[Rows excerpted from a collection]
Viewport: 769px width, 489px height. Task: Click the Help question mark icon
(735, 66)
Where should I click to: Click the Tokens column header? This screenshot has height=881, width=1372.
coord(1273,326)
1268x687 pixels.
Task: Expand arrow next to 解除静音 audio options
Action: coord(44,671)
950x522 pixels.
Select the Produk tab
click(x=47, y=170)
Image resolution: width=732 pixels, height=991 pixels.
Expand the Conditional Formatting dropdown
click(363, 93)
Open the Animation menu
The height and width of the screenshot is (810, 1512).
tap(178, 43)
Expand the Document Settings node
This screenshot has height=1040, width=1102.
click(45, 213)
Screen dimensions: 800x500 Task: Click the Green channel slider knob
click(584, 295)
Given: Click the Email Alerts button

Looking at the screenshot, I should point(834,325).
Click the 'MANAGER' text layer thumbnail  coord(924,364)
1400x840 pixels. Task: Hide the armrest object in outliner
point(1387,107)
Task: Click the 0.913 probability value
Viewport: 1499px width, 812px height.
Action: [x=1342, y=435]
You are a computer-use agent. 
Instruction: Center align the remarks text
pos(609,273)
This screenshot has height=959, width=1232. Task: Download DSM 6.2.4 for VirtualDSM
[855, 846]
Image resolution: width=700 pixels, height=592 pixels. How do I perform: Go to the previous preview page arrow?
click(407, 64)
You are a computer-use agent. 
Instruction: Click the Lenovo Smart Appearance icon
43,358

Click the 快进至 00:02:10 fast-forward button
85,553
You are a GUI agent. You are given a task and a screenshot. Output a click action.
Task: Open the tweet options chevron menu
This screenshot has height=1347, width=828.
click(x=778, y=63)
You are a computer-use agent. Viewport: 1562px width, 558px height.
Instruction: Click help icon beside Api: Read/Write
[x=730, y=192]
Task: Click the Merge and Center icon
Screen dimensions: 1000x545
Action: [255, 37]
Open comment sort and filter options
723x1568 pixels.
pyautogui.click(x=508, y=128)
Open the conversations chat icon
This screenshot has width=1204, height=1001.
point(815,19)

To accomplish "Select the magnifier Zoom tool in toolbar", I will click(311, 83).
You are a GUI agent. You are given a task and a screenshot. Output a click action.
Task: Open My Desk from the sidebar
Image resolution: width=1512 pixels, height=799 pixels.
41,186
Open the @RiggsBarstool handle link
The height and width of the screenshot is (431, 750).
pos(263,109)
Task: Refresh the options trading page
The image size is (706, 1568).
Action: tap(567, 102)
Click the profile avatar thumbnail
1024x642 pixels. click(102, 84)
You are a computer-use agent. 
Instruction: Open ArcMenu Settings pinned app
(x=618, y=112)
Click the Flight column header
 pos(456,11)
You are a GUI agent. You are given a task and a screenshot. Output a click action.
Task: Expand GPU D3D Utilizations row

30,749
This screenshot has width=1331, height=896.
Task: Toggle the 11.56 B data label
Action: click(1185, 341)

### REQUEST:
Find every row above that contains the word "thumbnail" and copy each of those rows.

### SOLVED EXERCISE:
Click the 'MANAGER' text layer thumbnail  coord(924,364)
Click the profile avatar thumbnail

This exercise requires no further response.